Despite this attention, many questions remain unanswered with regard to the conceptual and theoretical similarities between face-to-face bullying and cyberbullying. It is widely accepted that definitions of face-to-face bullying include aspects of repetition, power imbalance, and intention (Olweus, 2013). There are three forms of face-to-face bullying: physical, verbal, and social (Rigby, 1997). Physical bullying is a ‘direct’ form of aggression that involves hitting, punching, kicking, or any other action that can inflict physical pain or harm.
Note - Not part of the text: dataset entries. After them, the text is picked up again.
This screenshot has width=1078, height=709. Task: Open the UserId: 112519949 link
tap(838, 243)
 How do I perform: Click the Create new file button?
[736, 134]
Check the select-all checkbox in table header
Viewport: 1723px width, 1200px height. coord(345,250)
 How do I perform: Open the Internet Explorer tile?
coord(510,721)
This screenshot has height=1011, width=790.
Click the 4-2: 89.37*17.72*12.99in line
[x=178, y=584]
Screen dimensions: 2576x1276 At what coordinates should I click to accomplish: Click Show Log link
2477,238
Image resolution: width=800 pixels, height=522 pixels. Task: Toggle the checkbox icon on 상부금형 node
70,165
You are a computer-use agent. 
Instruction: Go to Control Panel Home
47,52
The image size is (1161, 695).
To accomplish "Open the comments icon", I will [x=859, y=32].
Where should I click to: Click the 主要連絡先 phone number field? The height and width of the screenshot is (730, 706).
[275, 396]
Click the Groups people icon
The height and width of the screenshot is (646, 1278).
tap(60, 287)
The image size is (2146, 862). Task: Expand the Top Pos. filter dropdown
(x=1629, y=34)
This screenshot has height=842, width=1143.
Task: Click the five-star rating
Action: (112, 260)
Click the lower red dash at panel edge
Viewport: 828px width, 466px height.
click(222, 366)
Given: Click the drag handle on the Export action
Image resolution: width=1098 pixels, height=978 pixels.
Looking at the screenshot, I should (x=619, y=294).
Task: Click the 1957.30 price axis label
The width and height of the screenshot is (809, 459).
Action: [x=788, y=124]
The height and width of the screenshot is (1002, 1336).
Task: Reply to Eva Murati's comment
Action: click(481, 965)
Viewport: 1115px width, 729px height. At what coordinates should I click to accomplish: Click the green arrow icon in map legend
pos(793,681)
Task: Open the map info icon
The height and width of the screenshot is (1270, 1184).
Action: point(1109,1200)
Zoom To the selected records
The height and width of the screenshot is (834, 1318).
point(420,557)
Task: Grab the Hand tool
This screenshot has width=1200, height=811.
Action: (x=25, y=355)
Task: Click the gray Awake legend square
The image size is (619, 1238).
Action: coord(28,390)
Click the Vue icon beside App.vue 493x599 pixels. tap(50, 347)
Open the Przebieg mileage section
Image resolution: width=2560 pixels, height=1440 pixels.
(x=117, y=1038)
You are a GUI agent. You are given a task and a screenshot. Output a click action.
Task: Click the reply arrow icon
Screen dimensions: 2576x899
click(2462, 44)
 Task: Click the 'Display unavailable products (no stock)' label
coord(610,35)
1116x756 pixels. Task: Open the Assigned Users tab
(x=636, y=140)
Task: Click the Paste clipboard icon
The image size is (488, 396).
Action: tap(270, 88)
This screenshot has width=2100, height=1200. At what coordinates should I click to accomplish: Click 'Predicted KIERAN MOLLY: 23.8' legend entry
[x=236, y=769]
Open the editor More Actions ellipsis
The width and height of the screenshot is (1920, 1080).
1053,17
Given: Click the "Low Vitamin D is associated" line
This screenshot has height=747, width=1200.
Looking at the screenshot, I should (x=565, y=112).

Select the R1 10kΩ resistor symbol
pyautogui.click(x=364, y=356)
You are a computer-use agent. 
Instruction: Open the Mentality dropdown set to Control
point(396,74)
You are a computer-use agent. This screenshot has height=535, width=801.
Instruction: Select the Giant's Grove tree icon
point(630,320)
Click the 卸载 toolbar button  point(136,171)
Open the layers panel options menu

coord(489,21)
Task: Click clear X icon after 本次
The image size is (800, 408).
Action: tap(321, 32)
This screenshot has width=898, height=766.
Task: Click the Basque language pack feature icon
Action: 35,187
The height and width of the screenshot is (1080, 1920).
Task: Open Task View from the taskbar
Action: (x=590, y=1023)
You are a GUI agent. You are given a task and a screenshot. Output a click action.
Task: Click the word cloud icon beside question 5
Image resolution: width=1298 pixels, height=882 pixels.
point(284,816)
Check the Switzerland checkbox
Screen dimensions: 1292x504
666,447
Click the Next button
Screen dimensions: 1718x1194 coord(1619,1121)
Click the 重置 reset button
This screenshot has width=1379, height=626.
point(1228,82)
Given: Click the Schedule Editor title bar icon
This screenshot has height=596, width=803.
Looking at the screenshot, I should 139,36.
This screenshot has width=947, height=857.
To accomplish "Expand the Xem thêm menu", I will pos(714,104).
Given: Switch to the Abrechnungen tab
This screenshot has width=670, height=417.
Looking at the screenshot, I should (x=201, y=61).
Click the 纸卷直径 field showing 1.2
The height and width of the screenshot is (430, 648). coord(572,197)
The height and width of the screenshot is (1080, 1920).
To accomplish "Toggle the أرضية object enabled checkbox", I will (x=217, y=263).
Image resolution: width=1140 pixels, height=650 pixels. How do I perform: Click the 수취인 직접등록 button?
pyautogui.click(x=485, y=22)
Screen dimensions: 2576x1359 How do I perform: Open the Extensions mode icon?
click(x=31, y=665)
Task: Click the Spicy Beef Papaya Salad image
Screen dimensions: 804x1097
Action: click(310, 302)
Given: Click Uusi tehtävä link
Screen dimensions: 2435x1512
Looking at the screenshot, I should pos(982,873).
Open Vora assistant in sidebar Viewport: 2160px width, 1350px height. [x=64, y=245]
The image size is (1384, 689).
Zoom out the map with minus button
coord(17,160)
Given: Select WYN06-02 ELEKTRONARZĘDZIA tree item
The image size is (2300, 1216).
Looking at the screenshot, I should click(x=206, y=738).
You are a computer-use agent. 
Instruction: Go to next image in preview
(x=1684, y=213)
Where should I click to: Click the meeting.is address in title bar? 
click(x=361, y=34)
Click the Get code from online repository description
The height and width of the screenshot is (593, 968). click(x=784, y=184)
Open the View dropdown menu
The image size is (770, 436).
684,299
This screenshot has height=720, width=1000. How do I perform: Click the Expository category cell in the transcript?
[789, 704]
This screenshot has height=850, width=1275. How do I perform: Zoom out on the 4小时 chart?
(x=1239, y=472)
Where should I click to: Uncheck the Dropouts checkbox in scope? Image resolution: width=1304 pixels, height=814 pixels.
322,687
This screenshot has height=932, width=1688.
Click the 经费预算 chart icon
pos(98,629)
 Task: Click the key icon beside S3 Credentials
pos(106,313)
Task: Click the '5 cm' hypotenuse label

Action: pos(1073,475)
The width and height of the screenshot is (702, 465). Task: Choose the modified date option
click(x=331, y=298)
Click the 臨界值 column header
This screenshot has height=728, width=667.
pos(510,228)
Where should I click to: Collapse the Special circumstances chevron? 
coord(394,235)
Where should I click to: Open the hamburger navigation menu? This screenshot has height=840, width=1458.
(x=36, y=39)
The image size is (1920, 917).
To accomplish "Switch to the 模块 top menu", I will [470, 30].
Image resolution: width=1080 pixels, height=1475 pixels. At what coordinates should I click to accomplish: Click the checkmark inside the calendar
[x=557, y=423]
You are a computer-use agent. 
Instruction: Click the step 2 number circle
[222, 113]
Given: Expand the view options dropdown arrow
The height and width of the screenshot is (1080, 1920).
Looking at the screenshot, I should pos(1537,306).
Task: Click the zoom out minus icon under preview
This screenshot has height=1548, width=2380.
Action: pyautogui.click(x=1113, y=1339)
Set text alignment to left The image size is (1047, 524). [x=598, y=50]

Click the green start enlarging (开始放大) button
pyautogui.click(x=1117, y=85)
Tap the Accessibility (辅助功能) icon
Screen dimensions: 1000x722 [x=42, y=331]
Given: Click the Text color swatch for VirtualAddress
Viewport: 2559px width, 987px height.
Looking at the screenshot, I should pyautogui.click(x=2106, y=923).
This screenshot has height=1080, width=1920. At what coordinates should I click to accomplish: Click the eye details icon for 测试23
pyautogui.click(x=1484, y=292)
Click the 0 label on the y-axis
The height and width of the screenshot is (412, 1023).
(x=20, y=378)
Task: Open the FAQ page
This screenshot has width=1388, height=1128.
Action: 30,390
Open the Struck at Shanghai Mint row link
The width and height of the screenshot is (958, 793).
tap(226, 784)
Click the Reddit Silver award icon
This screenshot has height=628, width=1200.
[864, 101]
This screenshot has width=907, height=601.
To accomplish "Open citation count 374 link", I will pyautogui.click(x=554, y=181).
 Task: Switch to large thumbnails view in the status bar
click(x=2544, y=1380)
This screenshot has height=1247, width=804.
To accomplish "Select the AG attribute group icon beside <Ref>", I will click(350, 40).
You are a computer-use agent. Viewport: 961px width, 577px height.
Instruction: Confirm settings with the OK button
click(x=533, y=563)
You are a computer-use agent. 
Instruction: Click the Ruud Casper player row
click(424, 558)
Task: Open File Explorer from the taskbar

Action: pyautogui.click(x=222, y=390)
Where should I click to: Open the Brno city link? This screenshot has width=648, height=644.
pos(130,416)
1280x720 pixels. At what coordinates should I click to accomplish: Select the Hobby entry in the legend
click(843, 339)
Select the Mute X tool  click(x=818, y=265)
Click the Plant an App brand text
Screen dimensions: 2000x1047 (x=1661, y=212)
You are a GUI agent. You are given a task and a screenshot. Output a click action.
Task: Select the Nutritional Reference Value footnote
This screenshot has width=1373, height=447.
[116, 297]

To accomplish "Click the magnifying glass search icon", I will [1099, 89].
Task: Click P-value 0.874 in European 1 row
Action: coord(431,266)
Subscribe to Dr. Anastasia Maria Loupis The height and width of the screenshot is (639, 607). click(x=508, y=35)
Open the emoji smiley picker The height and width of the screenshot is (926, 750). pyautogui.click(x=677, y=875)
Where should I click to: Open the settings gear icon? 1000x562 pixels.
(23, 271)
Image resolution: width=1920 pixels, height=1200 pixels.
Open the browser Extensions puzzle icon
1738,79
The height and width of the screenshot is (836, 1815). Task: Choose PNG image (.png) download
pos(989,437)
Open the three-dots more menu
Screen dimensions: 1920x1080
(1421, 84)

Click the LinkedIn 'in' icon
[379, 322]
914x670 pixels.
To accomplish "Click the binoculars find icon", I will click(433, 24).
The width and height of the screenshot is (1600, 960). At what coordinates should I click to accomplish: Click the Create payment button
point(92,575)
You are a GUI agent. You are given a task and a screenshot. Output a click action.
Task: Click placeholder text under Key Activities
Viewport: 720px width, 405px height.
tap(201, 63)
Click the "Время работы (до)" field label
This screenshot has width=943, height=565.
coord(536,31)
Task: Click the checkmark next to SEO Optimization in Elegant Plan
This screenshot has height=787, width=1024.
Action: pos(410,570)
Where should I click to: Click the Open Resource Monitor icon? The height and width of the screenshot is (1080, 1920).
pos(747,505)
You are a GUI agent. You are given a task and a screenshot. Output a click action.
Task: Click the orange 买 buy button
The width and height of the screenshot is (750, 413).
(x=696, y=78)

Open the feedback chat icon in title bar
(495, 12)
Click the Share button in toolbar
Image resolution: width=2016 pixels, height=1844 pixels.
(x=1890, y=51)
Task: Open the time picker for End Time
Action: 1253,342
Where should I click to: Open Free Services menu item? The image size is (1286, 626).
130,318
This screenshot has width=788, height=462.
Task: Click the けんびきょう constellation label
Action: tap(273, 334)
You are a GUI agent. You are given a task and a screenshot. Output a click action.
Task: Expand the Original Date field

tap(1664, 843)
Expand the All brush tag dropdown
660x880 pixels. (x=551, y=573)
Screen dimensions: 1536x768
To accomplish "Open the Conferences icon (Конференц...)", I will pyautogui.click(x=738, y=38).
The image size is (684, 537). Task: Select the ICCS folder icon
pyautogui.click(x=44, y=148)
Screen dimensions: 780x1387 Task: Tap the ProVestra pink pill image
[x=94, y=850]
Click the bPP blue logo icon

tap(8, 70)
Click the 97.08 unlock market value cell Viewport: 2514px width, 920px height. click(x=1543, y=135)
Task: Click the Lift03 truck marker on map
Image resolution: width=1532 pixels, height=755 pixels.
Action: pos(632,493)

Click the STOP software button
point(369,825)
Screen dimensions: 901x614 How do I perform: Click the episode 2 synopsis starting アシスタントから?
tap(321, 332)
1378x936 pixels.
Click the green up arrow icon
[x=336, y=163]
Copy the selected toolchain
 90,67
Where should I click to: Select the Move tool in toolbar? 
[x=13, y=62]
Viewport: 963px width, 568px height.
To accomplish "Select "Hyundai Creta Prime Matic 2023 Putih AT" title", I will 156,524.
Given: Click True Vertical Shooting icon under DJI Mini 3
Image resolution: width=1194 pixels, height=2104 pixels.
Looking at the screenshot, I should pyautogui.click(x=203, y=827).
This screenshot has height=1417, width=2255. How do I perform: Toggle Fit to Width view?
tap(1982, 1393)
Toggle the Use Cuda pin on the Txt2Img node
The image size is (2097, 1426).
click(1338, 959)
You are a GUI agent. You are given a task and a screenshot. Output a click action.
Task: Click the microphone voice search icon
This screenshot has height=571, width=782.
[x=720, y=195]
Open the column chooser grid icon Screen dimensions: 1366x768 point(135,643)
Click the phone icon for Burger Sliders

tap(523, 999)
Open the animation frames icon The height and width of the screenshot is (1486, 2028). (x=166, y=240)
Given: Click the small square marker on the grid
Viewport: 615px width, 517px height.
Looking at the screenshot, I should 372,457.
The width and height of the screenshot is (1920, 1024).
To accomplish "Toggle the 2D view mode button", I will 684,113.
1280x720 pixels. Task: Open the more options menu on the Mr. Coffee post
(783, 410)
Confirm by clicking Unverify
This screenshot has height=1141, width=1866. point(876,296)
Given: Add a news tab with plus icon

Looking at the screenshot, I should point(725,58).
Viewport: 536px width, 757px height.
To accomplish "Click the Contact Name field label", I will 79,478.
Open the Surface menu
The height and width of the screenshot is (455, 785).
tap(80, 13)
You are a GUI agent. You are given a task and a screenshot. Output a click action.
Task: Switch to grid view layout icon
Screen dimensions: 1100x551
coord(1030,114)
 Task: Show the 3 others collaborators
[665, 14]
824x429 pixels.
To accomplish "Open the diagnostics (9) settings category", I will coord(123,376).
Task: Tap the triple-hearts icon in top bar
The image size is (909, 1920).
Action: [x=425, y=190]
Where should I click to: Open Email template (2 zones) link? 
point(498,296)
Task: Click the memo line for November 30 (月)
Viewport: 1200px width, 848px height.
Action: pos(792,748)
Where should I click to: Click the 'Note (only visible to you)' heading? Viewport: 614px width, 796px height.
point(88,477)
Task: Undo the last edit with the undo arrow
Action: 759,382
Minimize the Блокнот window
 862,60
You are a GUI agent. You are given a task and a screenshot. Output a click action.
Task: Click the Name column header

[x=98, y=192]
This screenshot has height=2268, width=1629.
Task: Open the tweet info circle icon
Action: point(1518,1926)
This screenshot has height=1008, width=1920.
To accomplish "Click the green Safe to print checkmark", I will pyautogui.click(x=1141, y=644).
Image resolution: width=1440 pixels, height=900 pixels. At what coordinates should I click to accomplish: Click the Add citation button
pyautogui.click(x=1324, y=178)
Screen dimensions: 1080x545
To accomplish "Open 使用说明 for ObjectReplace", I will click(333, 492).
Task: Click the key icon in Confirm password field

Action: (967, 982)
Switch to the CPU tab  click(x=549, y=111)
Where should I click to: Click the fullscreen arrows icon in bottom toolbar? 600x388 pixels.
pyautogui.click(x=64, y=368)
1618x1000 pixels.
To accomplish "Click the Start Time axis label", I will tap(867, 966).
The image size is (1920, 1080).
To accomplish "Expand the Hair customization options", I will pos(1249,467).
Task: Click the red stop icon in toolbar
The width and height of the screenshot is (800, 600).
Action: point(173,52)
The power imbalance between the perpetrator and the target in physical bullying makes it difficult for the target to defend themselves and prevent the actions being repeated (Rigby, 2002).

Key Terms in this Chapter

Digital Footprint: The record of activity that an individual leaves when using technology (often without their knowledge).

Fear of Missing Out: The belief that others are having ‘rewarding experiences’ that the individual is not aware of.

Perpetrator: The person who engages in an act of face-to-face bullying or cyberbullying.

Target: The person who an act of face-to-face bullying or cyberbullying is directed towards.

Cyberbullying: An aggressive act or behavior targeted towards an individual via digital technology.

Social Disinhibition: The reduction in awareness of social conventions and normative behaviors.

Face-to-Face Bullying: An aggressive act or behavior targeted towards an individual in the same physical environment.